A personagem construída por Jair Bolsonaro não tem culpa de nada, e nunca é responsável por algo de ruim ou de errado que aconteça ao Brasil ou aos brasileiros. Não gosta de falar nos quase 140 mil mortos da Covid-19. Assume apenas os acertos da pandemia, como o pagamento do auxílio emergencial de R$ 600 — que nem foi ele que inventou, mas que ajudou a reverter a curva de queda e aumentou sua popularidade. Em campanha permanente, Bolsonaro se ausenta de deveres e obrigações ingratas que são inerentes ao papel de chefe de Estado e de governo, jogando-os no colo de terceiros.
Mas seu saco de bondades tem fundo. O auxílio-emergencial recebido por 44% das famílias do país teve que ser reduzido para R$ 300 e acaba no fim do ano. Com os recursos disponíveis no orçamento, o governo não terá condições de apresentar ao país um programa de renda que cubra essa gente toda. Vai ficar muita gente de fora, e no momento em que o desemprego aumenta: segundo o IBGE, de maio a agosto atingiu mais 2,8 milhões de pessoas, uma alta de 27% , e todas as previsões são de que crescerá ainda mais até o fim do ano. Isso coincide com o crescimento da inflação dos alimentos, registrado a cada semana.

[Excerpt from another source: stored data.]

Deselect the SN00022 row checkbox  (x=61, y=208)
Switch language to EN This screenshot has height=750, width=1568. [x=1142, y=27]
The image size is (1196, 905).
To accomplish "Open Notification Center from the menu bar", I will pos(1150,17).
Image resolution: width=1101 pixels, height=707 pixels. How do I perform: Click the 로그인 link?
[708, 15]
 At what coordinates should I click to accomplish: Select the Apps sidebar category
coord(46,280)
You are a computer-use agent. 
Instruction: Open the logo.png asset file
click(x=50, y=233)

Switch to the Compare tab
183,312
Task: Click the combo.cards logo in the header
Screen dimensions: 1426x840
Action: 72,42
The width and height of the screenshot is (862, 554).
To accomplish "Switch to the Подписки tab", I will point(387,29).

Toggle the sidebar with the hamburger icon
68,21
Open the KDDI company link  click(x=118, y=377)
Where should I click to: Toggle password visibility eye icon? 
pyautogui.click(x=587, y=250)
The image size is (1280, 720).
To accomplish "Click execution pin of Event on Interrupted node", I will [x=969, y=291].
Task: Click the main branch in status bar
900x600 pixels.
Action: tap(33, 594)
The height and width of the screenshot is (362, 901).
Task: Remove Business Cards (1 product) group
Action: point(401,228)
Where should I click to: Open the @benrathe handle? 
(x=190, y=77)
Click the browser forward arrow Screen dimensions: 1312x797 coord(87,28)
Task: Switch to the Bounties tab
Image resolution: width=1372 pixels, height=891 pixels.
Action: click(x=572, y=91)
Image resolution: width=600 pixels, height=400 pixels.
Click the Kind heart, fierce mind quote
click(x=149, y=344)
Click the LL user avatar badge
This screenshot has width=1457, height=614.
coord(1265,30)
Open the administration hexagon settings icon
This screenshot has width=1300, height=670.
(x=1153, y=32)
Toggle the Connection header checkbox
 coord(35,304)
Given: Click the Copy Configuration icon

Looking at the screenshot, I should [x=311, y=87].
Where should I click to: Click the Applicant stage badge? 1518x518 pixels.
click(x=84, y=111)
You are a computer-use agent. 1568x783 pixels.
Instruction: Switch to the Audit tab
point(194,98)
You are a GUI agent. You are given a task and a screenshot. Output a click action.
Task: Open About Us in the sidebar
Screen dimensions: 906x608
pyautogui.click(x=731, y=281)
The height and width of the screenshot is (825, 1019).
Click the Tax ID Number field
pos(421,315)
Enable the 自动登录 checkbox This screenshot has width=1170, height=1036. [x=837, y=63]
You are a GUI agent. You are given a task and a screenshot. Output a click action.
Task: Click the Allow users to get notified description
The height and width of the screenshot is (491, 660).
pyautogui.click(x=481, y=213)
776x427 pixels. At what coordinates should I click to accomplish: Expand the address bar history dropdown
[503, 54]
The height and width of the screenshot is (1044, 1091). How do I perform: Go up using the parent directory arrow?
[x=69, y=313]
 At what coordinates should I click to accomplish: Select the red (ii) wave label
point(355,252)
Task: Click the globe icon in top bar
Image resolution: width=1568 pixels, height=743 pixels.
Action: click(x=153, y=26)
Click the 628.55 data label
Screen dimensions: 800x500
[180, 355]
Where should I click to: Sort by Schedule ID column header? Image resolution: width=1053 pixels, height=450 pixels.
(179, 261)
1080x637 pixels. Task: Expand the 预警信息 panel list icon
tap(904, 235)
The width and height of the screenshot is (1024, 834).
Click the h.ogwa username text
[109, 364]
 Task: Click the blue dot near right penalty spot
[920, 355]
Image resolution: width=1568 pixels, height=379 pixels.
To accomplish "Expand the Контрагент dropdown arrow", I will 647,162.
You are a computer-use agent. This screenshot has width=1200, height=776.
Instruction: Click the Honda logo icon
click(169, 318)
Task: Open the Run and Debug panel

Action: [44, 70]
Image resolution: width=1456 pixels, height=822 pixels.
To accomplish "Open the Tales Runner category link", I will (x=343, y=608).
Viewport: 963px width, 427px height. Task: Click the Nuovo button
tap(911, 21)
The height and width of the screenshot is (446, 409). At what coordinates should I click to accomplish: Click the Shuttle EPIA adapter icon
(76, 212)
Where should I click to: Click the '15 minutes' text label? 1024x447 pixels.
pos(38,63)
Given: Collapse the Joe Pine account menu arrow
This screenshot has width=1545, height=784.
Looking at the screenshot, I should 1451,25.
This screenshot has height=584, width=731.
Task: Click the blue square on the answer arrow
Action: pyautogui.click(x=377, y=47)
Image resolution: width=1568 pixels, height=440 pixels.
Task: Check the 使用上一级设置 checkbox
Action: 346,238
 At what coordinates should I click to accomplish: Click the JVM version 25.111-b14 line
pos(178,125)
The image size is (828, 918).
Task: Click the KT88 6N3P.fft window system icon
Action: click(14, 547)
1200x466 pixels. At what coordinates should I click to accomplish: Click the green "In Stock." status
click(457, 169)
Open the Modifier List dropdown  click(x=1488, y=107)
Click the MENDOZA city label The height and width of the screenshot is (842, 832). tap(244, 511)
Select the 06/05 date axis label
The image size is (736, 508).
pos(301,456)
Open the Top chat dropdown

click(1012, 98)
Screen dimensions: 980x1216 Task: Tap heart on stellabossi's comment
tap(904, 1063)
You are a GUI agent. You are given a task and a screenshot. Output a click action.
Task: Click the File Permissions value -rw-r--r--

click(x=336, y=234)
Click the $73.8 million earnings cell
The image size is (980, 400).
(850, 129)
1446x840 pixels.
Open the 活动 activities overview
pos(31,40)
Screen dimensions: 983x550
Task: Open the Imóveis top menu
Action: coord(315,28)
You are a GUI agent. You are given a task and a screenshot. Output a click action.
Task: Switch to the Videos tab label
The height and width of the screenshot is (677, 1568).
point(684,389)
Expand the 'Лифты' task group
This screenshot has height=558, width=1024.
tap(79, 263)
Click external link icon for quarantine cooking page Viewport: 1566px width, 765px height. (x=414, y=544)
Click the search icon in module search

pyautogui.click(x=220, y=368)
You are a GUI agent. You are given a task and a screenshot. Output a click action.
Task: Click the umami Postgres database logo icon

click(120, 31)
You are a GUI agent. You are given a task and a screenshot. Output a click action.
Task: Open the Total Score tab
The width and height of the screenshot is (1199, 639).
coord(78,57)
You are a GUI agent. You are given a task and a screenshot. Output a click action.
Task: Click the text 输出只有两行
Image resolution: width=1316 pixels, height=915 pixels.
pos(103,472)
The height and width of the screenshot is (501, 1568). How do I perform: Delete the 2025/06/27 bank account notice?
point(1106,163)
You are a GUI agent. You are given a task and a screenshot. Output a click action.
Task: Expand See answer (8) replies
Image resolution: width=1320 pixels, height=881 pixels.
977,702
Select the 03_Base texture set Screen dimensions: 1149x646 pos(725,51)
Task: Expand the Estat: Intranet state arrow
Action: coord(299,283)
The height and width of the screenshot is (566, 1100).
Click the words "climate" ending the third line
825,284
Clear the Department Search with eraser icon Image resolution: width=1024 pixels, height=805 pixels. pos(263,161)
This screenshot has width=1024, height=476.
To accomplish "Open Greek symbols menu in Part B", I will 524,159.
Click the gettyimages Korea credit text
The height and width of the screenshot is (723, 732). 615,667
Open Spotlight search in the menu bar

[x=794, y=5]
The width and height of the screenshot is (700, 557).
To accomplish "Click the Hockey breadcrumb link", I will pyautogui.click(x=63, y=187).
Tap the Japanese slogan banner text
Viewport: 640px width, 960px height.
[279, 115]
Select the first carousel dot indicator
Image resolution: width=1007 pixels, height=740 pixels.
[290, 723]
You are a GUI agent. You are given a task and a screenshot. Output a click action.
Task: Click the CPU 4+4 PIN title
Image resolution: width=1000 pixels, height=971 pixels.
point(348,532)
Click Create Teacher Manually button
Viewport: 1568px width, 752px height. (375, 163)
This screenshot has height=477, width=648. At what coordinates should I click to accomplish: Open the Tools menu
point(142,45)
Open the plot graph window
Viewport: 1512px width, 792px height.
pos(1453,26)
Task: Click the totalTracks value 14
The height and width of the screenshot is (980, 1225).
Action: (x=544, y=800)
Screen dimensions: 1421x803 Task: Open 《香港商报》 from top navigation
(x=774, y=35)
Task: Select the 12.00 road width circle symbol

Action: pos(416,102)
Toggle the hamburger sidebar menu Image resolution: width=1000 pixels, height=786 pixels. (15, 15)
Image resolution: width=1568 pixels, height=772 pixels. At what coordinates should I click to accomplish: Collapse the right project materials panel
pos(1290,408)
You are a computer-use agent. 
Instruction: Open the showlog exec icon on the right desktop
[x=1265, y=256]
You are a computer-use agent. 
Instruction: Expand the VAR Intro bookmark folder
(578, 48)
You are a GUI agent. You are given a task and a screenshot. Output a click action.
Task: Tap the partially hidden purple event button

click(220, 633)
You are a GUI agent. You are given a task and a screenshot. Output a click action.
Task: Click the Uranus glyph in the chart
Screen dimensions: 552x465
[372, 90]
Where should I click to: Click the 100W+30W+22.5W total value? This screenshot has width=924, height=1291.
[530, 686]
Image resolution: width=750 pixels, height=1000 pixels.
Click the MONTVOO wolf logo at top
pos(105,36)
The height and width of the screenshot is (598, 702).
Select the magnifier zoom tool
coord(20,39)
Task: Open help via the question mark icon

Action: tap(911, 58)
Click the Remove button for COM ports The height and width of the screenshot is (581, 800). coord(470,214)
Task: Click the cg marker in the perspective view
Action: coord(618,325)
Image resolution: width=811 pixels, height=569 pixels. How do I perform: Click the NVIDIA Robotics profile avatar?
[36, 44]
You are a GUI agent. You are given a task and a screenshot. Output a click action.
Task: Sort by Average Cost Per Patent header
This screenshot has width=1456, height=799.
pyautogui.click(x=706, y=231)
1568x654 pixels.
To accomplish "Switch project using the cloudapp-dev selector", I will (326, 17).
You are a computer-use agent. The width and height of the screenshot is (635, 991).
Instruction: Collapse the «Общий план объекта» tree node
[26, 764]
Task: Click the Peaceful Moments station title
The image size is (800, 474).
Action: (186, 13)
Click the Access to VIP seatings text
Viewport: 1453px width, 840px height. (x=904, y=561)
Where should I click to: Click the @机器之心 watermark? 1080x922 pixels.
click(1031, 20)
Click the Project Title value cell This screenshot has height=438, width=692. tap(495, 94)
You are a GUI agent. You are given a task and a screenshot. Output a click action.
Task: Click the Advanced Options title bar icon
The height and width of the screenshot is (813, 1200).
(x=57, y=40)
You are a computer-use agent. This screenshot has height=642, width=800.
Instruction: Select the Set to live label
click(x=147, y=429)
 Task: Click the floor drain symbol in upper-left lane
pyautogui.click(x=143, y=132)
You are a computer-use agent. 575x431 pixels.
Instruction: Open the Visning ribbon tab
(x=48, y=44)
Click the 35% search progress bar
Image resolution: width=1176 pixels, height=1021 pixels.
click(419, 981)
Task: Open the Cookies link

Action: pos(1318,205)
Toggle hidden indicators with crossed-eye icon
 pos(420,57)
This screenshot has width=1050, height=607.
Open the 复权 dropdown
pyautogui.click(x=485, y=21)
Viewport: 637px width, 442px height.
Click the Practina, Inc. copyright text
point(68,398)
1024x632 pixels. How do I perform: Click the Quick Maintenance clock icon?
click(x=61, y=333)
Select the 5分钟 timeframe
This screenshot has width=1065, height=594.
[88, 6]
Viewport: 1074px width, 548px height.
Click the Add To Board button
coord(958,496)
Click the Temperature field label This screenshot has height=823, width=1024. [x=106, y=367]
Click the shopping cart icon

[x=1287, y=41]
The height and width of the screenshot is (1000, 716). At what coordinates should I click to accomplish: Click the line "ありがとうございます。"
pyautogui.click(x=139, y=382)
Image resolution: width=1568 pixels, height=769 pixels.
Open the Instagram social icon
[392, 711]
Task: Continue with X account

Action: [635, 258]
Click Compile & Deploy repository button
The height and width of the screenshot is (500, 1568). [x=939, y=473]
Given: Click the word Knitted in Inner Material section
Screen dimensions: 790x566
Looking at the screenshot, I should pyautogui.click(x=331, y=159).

O que vai fazer Bolsonaro diante dessa agenda? Afinal, na sua narrativa, a vítima é sempre ele e não os brasileiros que sofrem e morrem de Covid, que perdem os empregos, ou que voltam ao triste mapa da fome. Mas que, é sempre bom lembrar, o elegeram na esperança de que resolvesse ao menos alguns de seus problemas. Conseguirá o presidente da República continuar passando ao largo das mazelas e, em 2022, ser escolhido de novo para se comportar como se não tivesse nada com isso? A rigor, ele nunca deixou de ser um candidato, botando a culpa de tudo também em quem veio antes dele. Com um ano e oito meses de governo, porém, já entrou naquele território simbólico em que quem veio antes de Bolsonaro foi Bolsonaro.